*What you will do:*
How do the lines below between the ones holding "Бочка (506, 901)" and "Мобильная версия (731, 1575)", inclusive, read? Give them again exactly, with no other lines.

*Data section:*
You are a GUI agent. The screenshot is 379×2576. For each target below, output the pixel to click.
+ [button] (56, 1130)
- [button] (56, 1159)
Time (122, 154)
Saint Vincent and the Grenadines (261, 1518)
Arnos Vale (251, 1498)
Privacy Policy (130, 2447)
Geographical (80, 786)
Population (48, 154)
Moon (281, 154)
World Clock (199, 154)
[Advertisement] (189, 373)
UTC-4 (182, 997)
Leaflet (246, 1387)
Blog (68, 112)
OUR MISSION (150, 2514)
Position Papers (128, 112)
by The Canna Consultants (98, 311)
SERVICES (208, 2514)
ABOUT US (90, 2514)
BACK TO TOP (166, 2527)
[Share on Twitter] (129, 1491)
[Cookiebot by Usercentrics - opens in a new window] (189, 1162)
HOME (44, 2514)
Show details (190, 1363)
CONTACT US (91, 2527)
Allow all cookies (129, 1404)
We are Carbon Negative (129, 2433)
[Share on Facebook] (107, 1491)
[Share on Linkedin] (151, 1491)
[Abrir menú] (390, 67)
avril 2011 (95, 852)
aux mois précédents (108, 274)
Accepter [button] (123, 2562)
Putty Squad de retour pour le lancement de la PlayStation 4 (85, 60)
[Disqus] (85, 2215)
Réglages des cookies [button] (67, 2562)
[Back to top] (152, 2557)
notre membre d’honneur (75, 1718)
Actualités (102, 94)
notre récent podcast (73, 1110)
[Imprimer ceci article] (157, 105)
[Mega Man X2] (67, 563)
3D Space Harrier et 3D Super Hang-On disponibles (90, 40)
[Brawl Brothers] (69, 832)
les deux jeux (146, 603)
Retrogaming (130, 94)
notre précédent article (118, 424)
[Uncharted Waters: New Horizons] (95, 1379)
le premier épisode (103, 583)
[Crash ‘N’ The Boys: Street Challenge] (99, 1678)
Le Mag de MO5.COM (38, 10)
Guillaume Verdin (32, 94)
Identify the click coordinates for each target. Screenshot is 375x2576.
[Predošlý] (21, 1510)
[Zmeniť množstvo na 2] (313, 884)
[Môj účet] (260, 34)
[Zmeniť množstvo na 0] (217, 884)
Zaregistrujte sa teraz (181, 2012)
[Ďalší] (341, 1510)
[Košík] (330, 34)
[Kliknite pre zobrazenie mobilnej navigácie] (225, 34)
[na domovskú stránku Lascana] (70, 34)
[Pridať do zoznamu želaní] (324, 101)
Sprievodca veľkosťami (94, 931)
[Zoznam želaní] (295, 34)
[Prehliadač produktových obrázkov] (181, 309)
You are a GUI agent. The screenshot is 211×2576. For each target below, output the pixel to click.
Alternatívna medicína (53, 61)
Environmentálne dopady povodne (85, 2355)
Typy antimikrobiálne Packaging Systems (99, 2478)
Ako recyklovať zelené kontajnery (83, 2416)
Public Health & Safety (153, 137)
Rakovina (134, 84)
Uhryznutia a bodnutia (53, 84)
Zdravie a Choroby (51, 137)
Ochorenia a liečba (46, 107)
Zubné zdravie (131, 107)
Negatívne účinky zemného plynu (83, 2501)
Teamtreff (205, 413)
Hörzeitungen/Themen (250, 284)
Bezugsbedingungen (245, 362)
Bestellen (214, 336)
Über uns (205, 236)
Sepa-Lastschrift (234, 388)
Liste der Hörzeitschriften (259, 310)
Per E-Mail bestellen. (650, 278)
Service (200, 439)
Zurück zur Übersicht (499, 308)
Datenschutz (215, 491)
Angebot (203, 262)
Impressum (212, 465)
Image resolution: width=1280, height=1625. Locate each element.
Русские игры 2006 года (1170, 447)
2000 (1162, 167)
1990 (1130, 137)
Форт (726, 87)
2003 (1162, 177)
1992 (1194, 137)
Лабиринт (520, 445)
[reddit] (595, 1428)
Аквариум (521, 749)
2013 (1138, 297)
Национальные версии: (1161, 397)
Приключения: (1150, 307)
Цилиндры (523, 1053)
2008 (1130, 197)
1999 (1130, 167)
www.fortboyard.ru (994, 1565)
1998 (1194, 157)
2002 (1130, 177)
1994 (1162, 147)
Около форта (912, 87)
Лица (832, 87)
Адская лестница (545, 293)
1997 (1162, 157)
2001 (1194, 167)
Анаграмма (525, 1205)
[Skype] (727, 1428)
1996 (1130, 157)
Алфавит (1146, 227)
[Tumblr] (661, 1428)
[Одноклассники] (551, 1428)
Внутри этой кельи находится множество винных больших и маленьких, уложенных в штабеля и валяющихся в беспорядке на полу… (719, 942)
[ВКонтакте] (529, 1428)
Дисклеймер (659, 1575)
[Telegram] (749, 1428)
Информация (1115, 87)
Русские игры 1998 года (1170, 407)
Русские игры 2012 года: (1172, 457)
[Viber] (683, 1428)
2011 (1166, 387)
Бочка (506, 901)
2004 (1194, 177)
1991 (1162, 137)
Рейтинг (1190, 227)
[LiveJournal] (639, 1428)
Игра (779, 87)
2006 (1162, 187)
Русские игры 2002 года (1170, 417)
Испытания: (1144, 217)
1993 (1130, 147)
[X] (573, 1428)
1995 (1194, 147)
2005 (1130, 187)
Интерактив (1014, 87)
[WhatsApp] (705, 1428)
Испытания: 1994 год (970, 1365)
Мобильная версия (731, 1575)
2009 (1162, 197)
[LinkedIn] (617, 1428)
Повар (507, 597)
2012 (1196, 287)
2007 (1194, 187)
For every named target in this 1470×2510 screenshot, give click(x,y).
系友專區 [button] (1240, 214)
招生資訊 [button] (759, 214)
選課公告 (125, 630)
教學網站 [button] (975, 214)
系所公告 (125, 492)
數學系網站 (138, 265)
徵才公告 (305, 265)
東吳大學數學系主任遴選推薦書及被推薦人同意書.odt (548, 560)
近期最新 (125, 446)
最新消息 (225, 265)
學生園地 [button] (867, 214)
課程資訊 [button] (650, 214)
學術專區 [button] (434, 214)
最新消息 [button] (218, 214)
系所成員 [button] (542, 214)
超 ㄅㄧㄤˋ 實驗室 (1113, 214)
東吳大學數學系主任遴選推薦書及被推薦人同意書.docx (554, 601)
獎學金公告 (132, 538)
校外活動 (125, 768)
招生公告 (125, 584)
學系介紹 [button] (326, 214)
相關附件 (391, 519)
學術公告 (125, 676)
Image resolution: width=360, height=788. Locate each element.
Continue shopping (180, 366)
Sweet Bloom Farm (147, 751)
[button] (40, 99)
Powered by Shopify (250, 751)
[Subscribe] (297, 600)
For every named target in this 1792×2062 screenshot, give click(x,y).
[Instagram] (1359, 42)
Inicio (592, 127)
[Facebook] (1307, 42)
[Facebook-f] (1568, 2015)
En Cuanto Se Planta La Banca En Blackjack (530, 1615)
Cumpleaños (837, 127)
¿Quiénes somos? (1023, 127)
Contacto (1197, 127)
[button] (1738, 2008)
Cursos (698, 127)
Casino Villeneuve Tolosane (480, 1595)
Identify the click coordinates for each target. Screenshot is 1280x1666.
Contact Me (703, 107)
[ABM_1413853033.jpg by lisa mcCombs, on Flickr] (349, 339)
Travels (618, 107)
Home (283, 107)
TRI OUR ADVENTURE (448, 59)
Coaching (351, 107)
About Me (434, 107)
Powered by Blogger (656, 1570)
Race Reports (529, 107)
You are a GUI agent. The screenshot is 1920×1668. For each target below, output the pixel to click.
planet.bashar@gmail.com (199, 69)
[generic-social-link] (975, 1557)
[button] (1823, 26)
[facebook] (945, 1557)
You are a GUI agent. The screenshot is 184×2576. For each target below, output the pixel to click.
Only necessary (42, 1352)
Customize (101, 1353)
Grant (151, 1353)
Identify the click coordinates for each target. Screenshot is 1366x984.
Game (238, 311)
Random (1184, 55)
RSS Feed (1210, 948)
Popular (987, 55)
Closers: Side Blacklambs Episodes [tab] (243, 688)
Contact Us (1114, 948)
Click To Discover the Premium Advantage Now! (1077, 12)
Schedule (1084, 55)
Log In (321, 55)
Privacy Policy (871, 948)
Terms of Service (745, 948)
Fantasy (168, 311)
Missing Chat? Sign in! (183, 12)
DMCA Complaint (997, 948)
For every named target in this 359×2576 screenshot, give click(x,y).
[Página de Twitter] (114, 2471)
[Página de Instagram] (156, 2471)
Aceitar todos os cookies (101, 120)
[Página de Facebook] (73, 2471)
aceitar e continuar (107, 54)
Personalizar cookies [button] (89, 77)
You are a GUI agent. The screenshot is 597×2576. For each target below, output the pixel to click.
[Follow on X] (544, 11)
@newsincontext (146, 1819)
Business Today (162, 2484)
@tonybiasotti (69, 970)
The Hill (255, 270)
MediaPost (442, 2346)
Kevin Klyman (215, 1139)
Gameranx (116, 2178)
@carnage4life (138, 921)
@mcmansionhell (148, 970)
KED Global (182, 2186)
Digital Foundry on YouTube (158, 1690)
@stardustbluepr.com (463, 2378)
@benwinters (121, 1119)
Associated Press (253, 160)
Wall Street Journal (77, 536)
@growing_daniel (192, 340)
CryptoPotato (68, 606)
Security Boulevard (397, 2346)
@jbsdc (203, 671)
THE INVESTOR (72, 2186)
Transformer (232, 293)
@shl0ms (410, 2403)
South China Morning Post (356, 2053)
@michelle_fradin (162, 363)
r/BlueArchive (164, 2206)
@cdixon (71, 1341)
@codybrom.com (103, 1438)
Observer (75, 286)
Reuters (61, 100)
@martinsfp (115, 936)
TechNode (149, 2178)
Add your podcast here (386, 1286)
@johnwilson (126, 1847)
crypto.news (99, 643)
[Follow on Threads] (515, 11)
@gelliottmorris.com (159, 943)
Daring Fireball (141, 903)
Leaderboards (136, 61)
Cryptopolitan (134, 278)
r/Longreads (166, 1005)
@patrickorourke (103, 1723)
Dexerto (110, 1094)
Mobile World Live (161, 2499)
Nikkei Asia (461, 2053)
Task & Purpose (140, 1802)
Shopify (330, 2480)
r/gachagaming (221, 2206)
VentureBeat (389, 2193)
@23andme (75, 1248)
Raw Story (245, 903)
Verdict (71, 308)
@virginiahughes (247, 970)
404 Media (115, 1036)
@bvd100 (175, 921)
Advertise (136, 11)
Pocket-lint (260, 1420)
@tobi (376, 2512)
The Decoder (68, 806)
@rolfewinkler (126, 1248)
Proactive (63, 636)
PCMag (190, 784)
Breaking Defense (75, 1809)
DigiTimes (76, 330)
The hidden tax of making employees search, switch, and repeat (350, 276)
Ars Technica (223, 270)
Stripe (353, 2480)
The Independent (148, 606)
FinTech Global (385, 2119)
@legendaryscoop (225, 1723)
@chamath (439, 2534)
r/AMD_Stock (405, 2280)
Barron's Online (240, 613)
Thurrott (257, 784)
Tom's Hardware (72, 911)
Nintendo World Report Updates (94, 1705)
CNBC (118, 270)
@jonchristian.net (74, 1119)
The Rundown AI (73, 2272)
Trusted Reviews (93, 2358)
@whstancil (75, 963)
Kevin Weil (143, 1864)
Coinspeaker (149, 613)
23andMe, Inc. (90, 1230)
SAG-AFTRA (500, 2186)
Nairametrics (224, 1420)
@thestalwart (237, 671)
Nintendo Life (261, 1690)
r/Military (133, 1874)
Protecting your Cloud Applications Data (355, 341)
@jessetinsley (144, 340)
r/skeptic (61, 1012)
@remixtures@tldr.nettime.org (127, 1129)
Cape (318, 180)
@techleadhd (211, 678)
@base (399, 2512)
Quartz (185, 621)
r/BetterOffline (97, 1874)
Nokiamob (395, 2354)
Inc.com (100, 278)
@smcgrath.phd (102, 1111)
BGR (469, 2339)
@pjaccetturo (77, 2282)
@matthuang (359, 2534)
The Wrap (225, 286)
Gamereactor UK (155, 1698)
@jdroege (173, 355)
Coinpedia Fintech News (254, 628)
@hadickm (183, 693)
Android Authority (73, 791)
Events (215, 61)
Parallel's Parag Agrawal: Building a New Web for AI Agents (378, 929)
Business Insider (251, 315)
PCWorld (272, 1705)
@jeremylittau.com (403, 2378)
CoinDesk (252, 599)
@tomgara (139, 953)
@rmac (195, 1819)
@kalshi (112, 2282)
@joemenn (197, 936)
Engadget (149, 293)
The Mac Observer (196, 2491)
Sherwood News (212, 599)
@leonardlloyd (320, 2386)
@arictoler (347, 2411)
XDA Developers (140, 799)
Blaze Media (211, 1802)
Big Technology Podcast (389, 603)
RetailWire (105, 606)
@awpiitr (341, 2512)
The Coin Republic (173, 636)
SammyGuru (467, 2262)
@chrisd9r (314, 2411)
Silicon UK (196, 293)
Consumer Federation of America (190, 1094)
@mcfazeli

*Exercise output:*
Бочка (506, 901)
2004 (1194, 177)
1991 (1162, 137)
Рейтинг (1190, 227)
[LiveJournal] (639, 1428)
Игра (779, 87)
2006 (1162, 187)
Русские игры 2002 года (1170, 417)
Испытания: (1144, 217)
1993 (1130, 147)
[X] (573, 1428)
1995 (1194, 147)
2005 (1130, 187)
Интерактив (1014, 87)
[WhatsApp] (705, 1428)
Испытания: 1994 год (970, 1365)
Мобильная версия (731, 1575)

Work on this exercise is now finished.